Tiga perempuan tidak menjadi halangan untuk membantu memperjuangkan Nasib Petani di Nagari Koto Nan Duo IV Koto Hilia, yaitu EGRI MISRAH MADHANI, IYA YULIANTI DAN ELINA PUTRI mereka semua berperan sebagai Direktur, Sekretaris dan Bendahara BUMNagari Samudera Koto Nan Duo.

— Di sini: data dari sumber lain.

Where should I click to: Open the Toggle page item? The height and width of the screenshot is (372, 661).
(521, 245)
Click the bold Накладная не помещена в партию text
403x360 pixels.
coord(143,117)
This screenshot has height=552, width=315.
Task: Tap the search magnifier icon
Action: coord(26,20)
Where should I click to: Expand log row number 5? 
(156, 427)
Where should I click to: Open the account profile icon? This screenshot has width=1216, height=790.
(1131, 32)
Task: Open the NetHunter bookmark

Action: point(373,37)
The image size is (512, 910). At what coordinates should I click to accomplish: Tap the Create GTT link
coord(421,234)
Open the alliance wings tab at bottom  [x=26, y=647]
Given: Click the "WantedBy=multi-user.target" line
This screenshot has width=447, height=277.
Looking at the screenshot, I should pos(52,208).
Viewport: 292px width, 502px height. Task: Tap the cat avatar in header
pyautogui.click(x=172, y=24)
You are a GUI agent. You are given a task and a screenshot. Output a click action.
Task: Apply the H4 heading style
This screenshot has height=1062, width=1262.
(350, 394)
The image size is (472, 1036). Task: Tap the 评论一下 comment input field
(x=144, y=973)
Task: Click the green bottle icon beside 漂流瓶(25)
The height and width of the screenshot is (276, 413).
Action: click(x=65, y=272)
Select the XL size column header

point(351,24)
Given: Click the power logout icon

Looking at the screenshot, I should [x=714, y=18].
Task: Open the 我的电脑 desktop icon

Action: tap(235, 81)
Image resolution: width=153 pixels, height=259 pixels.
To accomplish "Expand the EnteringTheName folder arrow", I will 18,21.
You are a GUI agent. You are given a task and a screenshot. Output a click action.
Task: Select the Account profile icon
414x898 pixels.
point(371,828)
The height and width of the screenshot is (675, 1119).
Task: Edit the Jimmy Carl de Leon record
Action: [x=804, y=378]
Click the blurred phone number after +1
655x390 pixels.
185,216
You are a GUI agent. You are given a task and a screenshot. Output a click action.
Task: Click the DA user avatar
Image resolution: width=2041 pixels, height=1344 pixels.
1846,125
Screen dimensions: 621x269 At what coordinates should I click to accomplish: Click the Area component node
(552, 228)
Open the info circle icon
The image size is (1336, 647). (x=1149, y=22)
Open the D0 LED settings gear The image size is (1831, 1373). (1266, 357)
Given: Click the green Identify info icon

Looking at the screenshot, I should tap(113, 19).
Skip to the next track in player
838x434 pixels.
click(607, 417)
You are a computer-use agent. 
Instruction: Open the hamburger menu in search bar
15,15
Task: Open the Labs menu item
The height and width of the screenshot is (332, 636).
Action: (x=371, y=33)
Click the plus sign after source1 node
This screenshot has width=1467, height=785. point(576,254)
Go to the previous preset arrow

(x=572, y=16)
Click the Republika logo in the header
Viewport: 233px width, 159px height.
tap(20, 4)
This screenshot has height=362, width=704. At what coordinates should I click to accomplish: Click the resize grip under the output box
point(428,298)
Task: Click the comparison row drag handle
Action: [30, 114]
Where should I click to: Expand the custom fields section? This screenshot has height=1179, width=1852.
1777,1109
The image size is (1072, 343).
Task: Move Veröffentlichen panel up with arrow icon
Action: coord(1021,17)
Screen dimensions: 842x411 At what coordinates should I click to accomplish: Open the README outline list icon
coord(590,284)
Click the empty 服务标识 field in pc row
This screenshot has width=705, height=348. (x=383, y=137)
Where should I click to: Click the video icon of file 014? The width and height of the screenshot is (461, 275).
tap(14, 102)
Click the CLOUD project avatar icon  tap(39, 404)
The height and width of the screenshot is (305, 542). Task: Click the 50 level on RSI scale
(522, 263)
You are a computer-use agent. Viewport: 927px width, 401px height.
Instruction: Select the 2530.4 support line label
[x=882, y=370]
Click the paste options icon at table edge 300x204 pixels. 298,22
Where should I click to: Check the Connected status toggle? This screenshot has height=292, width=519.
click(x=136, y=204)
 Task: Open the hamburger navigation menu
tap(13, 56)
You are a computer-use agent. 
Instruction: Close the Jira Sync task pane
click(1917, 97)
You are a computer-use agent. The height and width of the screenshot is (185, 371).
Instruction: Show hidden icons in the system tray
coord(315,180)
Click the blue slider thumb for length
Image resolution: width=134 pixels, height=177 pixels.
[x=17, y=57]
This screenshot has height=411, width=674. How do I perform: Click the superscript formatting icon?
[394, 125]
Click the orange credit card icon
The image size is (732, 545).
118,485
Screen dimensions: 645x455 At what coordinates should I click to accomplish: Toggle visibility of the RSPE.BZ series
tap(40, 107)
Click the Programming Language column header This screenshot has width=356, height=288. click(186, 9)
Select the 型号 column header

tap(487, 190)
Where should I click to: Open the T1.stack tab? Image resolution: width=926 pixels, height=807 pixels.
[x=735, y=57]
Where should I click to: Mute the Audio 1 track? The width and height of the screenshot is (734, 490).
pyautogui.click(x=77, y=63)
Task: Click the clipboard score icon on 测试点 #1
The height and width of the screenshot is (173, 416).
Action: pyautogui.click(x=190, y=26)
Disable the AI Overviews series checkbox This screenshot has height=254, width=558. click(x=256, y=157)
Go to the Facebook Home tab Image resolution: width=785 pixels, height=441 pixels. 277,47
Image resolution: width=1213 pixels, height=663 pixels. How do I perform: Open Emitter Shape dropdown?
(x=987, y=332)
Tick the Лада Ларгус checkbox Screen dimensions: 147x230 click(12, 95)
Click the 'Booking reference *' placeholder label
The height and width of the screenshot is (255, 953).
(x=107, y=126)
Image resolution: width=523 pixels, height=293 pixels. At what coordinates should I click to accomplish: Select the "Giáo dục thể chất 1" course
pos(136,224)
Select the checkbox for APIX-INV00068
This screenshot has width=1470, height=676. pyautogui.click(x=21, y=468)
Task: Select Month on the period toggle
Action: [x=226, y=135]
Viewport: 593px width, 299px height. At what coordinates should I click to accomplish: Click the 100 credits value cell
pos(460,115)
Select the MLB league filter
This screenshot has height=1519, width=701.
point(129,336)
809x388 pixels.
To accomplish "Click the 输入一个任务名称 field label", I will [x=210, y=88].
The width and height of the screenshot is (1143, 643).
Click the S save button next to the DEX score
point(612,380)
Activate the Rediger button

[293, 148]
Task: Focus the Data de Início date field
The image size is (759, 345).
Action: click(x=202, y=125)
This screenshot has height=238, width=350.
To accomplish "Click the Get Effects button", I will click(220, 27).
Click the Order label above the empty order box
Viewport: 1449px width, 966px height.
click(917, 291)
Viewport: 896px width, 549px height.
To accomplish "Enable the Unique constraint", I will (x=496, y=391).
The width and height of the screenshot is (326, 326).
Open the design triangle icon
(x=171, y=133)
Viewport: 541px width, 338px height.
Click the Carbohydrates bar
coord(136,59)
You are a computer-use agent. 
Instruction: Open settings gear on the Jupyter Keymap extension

Nagari Koto Nan Duo IV Koto Hilia
akan dijadikan Nagari Tematik Melon, karena masyarakat Nagari tersebut
disamping sebagai petani padi sawah dinagari ini juga banyak menghasilkan buah
Melon
Untuk kegiatan ketahanan pangan Badan
Usaha Milik Nagari Samudera Koto Nan Duo melakukan kerjasama dengan Petani
Melon khususnya yang punya lahan sendiri, kerjasama yang dilakukan adalah
penanaman Melon untuk tahap pertama ini sebanyak 20.000 batang bibit Melon untuk
dua tempat yang dijadikan kerjasama, pola kerjasama yang dilakukan adalah
BUMNagari sebagai penyandang dana untuk Petani dan lahan serta pekerja
dilakukan oleh Petani, setelah Panen Modal akan dikembalikan dan keuntungan
akan dibagi menjadi 70 : 30 maksudnya 70% diberikan ke Petani dan 30%
diserahkan ke BUMNagari. Sebelum modal diberikan ke Petani terlebih dahulu
disepakati RAB yang akan terpakai untuk satu batang melon mulai dari pembibitan
hingga panen buah dan RAB Awal penanaman melon yang telah dibuat sebelumnya hanya Rp.
6.000,-/perbatang sehingga dana yang terpakai sebesar Rp. 120.000.000,- dana
ini akan dipakai untuk pengelolaan lahan, Pagar, beli Musa, Pupuk, obat-obatan
dan pekerja hingga sampai panen buah. Sampai umur 35 hari penanaman dan sudah
adanya buah petani menyampaikan keluhan kepada pengurus BUMNagari karena dana
mereka sudah habis dan kesulitan untuk menambah orang untuk bekerja, dari hasil
koordinasi TPP, Wali Nagari, Pengurus BUMNagari dan orang yang sudah berpengalaman
dalam pengelolahan tanaman Melon maka akan dilakukan adendum atau perobahan
harga dari Rp. 6.000,-/batang menjadi Rp. 8.000,-/batang.
Untuk kedepan Badan Usaha Milik Nagari Samudera Koto Nan Duo diharapkan dapat menjadi penampung atau hilirisasi buah melon di Nagari Koto Nan IV Koto Hilia dan selanjutnya BUMNagari yang memasarkan dan mencari sipembeli, sehingga diwaktu Petani Panen secara besar harga tetap stabil, tidak merugikan petani karena melon mereka tidak terjual.